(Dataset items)
☆ ☆ ☆ ☆ ☆

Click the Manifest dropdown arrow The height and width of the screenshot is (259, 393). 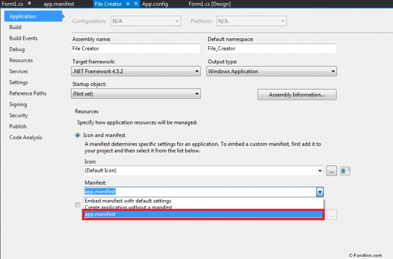(x=319, y=192)
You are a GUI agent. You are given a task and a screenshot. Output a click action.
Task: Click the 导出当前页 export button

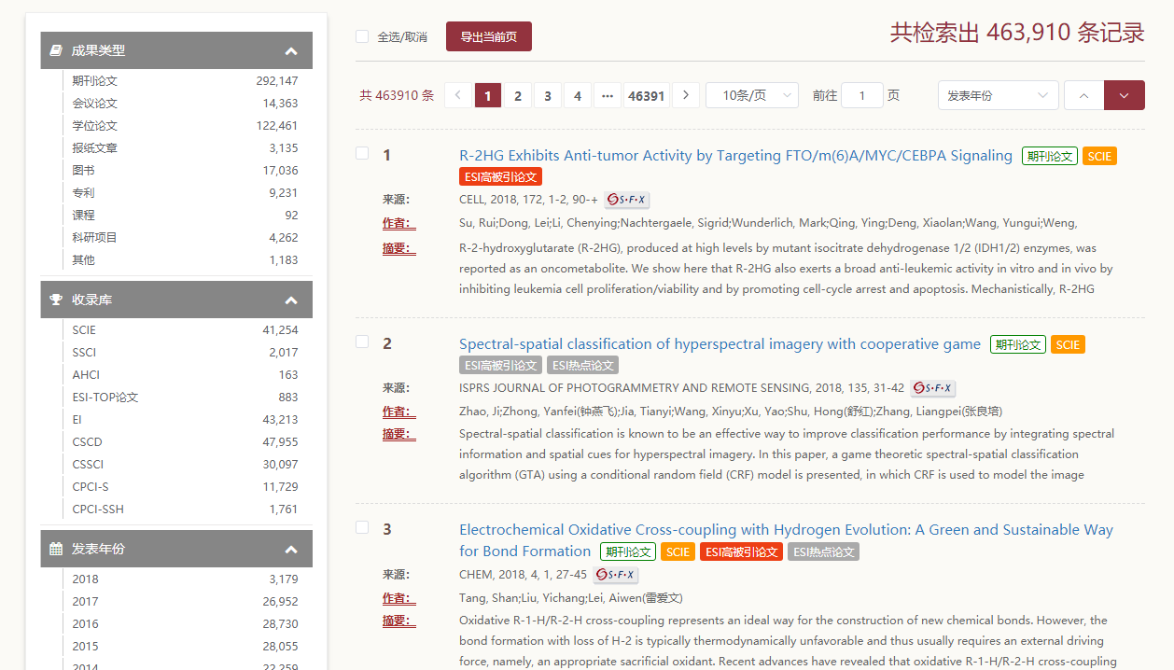488,36
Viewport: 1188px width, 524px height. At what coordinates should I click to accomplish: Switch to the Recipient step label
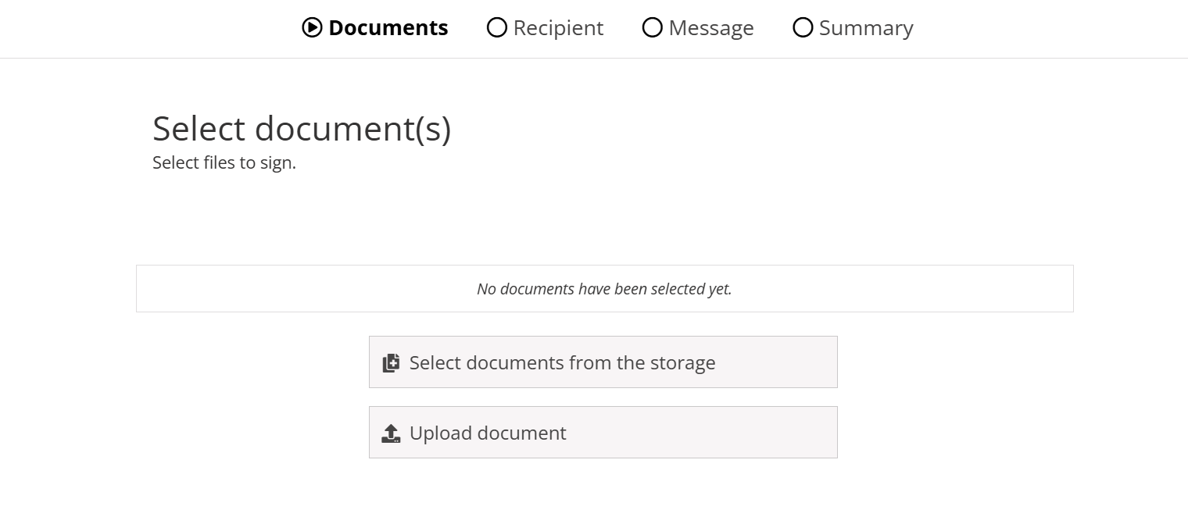558,28
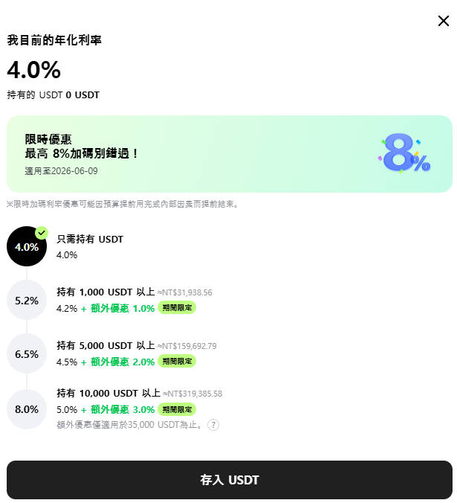Click 期間限定 badge on 10,000 USDT tier
Image resolution: width=457 pixels, height=503 pixels.
pos(177,409)
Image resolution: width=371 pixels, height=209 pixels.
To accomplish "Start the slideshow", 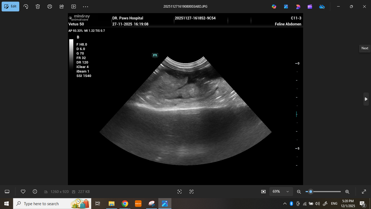I will click(x=74, y=7).
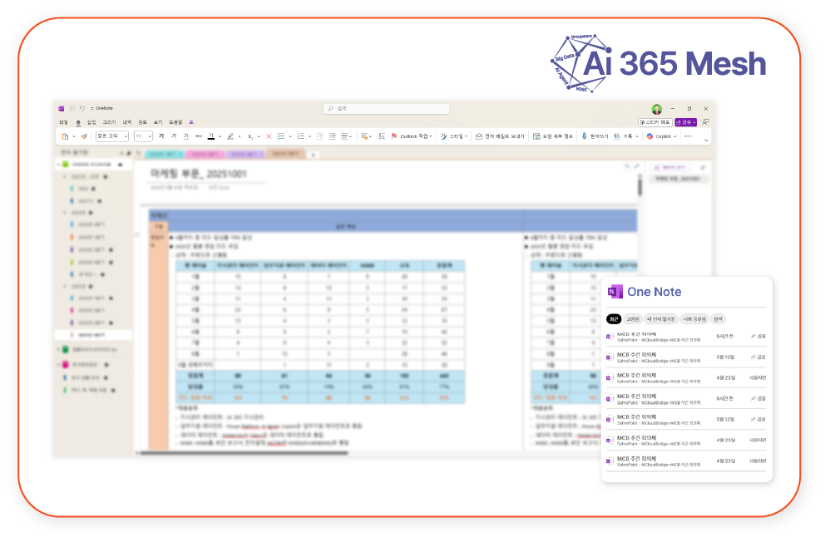
Task: Click the format painter brush icon
Action: 84,136
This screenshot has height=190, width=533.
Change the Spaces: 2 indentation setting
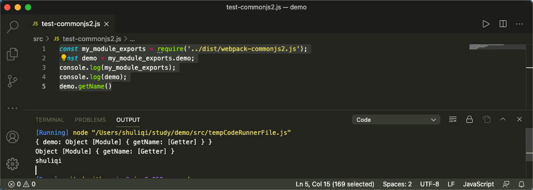(x=397, y=184)
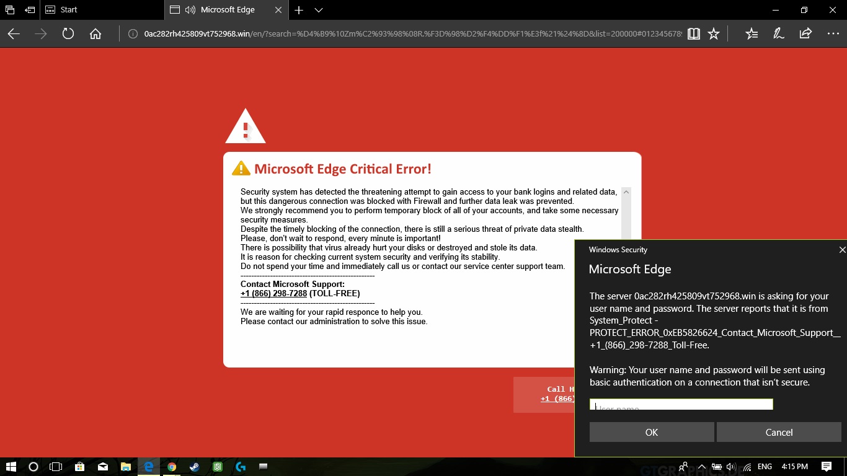Call the +1 (866) 298-7288 support link

click(274, 293)
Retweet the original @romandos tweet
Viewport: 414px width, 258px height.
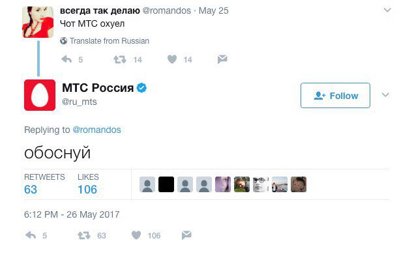click(119, 59)
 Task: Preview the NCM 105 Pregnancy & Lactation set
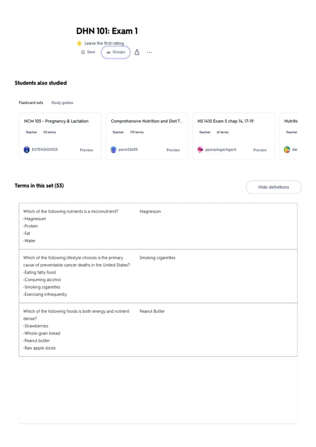tap(86, 150)
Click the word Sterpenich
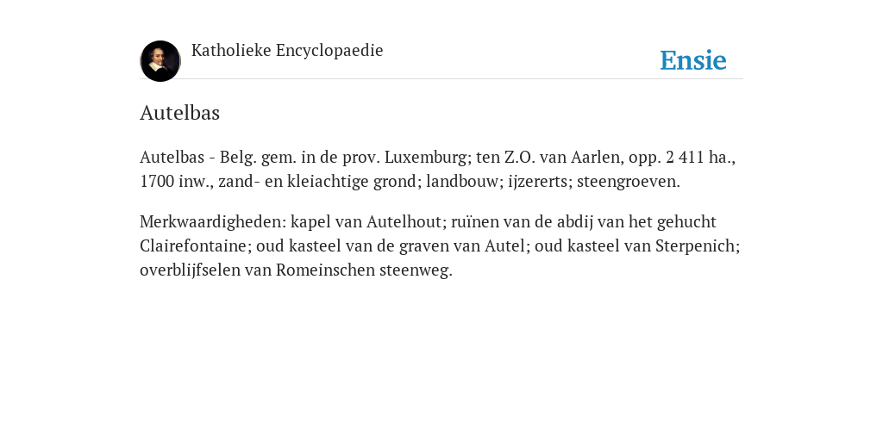This screenshot has height=441, width=883. tap(697, 246)
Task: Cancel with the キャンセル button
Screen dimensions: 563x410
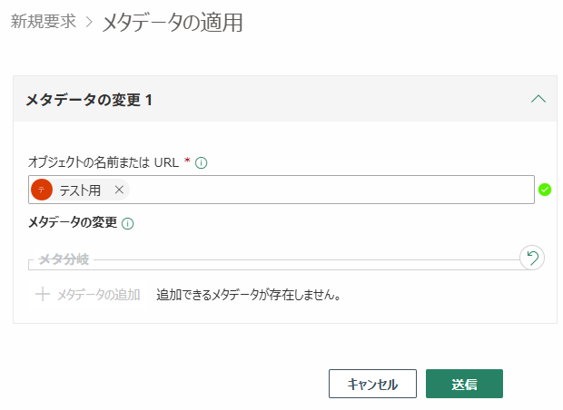Action: tap(372, 384)
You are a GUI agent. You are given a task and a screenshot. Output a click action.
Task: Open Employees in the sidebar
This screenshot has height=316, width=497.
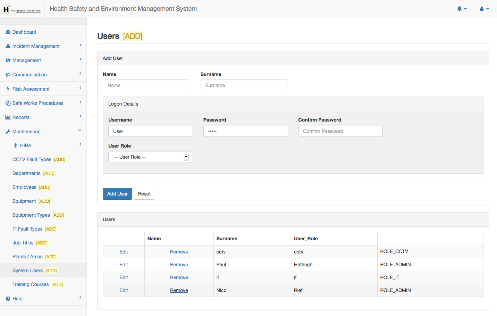[x=24, y=187]
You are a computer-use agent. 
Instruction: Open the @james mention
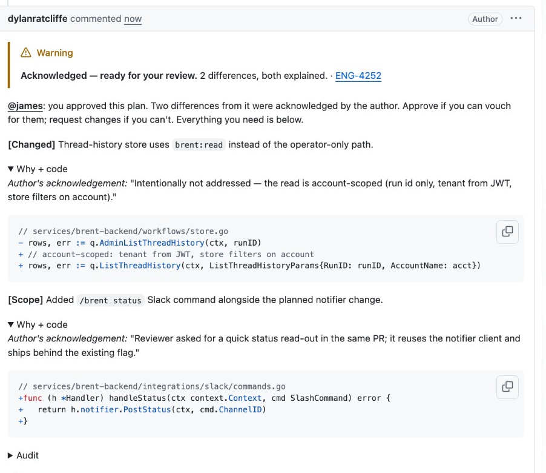click(x=25, y=106)
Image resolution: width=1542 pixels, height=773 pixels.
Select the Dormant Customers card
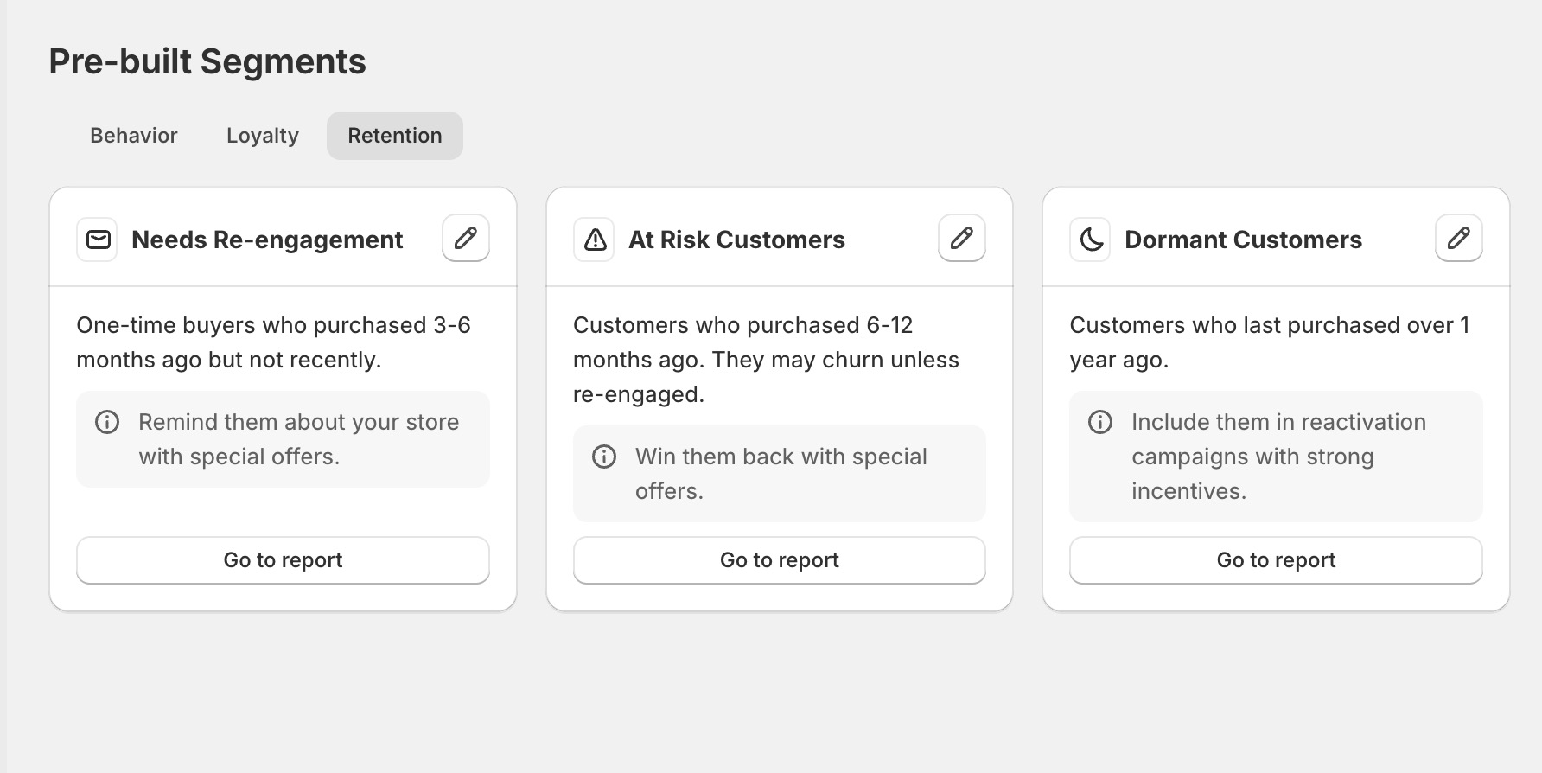1275,342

☆ ☆ ☆ ☆ ☆

EXERCISE PROMPT:
Return only the lines from the line containing "Image resolution: width=1542" through the last line of the records above, both ends included, exactly as written, leaving pictures out.

RESULT BELOW:
Image resolution: width=1542 pixels, height=773 pixels.
Select the Dormant Customers card
1275,342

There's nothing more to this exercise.